Our washboard factory was a great wooden structure that had been built for a roller-skating rink. Father and mother, as youngsters in the time of their courtship, had cut fancy eights upon the floor. And still, in these later days, if you listened outside a window, you heard a whirling roar, as if perhaps the skaters had returned and again swept the corners madly. But it was really the sound of machinery that you heard, fashioning toys and blocks for us. At noonday, comely red-faced girls ate their lunches on the window-sills, ready for conversation and acquaintance.

And now, for several days, a rumor has been running around the house that a wagon of kindling is expected. Each afternoon, on our return from school, we run to the cellar. Even on baking-day the whiff of cookies holds us only for a minute. We wait only to stuff our pockets. And at last the great day comes. The fresh wood is piled to the ceiling. It is a high mound and chaos, without form but certainly not void. For there are long pieces for bridges, flat pieces for theatre scenery, tall pieces for towers and grooves for marbles. It is a vast quarry for our pleasant use. You will please leave us in the twilight, sustained by doughnuts, burrowing in the pile, throwing out sticks to replenish our chest of blocks.

And therefore on this Christmas night, as I stand before the toy-shop in the whirling storm, the wind brings me the laughter of these far-off children. The snow of thirty winters is piled in my darkened memory, but I hear shrill voices across the night.

Sic Transit—

IDO not recall a feeling of greater triumph than on last Saturday when I walked off the eighteenth green of the Country Club with my opponent four down. I have the card before me now with its pleasant row of fives and sixes, and a four, and a three. Usually my card has mounted here and there to an eight or nine, or I have blown up altogether in a sandpit. Like Byron—but, oh, how differently!—I have wandered in the pathless wood. Like Ruth I have stood in tears amid the alien corn.

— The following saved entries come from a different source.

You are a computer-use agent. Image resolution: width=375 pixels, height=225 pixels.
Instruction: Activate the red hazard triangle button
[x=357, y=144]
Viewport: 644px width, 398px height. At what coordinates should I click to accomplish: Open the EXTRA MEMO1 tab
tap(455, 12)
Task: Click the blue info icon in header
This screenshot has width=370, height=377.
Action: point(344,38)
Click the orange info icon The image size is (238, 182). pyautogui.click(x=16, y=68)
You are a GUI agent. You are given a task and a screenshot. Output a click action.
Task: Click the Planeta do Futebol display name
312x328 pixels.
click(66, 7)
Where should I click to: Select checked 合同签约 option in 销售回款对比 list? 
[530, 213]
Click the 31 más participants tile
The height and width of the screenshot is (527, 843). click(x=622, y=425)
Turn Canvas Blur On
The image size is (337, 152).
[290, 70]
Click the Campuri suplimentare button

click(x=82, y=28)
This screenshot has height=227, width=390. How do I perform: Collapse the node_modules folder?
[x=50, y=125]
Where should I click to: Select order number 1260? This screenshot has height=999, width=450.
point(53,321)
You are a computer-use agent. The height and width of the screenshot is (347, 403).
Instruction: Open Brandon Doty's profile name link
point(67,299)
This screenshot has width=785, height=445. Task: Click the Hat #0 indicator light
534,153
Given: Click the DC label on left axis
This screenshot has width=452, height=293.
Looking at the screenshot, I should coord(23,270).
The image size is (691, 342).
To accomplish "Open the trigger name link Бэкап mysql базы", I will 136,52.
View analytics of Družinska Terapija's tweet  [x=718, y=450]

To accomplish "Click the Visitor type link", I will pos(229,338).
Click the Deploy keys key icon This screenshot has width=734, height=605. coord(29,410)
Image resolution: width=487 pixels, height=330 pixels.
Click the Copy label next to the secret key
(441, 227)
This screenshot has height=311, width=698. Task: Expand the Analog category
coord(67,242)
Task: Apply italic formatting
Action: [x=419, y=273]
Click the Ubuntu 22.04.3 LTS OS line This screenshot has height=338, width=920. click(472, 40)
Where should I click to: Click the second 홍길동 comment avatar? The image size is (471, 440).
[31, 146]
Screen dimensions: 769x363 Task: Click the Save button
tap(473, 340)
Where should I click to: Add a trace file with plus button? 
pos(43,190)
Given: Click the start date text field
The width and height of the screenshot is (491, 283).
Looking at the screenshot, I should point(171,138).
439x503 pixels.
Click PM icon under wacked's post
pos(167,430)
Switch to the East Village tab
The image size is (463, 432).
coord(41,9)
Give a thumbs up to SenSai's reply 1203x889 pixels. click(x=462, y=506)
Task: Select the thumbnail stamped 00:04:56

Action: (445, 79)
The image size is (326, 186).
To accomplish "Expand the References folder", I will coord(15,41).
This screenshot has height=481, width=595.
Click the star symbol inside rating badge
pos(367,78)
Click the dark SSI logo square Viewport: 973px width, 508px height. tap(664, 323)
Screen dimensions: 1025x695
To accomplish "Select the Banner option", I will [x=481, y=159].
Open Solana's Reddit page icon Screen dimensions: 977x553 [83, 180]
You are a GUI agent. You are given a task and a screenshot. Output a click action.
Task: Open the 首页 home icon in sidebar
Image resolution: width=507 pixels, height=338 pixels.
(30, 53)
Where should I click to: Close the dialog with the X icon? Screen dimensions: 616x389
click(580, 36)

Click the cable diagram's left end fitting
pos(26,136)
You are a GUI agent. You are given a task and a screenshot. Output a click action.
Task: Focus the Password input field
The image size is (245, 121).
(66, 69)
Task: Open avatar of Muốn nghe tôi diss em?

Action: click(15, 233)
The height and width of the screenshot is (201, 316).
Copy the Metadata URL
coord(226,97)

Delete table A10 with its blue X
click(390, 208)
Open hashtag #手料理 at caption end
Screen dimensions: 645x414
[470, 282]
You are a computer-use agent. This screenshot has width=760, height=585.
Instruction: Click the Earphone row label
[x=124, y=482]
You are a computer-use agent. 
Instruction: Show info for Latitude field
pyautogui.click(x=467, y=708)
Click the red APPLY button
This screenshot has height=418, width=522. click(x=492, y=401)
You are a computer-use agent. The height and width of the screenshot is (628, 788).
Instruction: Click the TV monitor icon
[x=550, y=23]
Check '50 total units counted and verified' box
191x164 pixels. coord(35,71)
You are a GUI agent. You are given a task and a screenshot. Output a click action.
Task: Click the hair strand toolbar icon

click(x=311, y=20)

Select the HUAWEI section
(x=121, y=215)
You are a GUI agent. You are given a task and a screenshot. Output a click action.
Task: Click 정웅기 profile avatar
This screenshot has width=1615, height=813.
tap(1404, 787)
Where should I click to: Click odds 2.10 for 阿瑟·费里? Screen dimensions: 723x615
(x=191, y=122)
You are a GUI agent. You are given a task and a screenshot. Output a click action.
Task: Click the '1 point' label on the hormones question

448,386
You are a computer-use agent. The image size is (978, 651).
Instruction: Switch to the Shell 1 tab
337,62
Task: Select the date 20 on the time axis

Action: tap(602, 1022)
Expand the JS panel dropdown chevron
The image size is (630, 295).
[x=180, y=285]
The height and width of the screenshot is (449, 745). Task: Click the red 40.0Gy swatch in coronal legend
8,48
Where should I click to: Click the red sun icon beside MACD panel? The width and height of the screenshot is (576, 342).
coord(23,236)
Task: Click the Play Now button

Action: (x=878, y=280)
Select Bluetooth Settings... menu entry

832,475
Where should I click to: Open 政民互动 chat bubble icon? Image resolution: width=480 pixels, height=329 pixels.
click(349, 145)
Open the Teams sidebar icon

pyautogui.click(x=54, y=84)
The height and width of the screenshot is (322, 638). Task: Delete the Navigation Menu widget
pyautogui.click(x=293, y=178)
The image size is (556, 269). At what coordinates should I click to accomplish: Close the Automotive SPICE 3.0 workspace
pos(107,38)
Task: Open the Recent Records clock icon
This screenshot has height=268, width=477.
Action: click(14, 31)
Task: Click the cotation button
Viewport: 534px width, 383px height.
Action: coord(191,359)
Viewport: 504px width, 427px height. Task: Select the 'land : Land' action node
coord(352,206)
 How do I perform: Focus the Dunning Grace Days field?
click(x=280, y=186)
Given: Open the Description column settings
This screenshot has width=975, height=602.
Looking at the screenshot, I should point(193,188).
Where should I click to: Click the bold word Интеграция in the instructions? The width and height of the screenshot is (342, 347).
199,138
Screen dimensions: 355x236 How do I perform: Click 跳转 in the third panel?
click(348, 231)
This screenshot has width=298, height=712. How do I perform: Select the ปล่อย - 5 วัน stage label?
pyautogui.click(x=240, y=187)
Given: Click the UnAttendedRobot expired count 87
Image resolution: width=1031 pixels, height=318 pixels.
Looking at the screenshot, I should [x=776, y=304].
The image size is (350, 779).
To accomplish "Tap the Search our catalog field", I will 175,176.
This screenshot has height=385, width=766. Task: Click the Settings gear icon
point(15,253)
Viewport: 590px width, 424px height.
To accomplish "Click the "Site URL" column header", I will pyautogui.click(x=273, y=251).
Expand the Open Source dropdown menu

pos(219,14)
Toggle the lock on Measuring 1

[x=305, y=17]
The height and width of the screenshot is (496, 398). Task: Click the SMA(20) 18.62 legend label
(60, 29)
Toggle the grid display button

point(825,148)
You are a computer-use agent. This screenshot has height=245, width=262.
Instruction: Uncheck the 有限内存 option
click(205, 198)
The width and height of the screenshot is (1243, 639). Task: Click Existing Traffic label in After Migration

In those old days—only a week ago, but dim already (so soon does time wash the memory white)—in those old days, if I were asked to make up a foursome, some green inferior fellow, a novice who used his sister's clubs, was paired against me; or I was insulted with two strokes a hole, with three on the long hole past the woods. But now I shall ascend to faster company. It was my elbow. I now square it and cock it forward a bit. And I am cured. Keep your head down, Fritzie Boy, I say. Mind your elbow—I say it aloud—and I have no trouble.

There is a creek across the course. Like a thread in the woof it cuts the web of nearly every green. It is a black strand that puts trouble in the pattern, an evil thread from Clotho's ancient loom. Up at the sixth hole this creek is merely a dirty rivulet and I can get out of the damned thing—one must write, they say, as one talks and not go on stilts—I can get out with a niblick by splashing myself a bit. But even here, in its tender youth, as it were, the rivulet makes all the mischief that it can. Gargantua with his nurses was not so great a rogue. It crawls back and forth three times before the tee with a kind of jeering tongue stuck out. It seems foredoomed from the cradle to a villainous course. Farther down, at the seventeenth and second holes, which are near together, it cuts a deeper chasm. The bank is shale and steep. As I drive I feel like a black sinner on the nearer shore of Styx, gazing upon the sunny fields of Paradise beyond. I put my caddy at the top of the slope, where he sits with his apathetic eye upon the sullen, predestined pool.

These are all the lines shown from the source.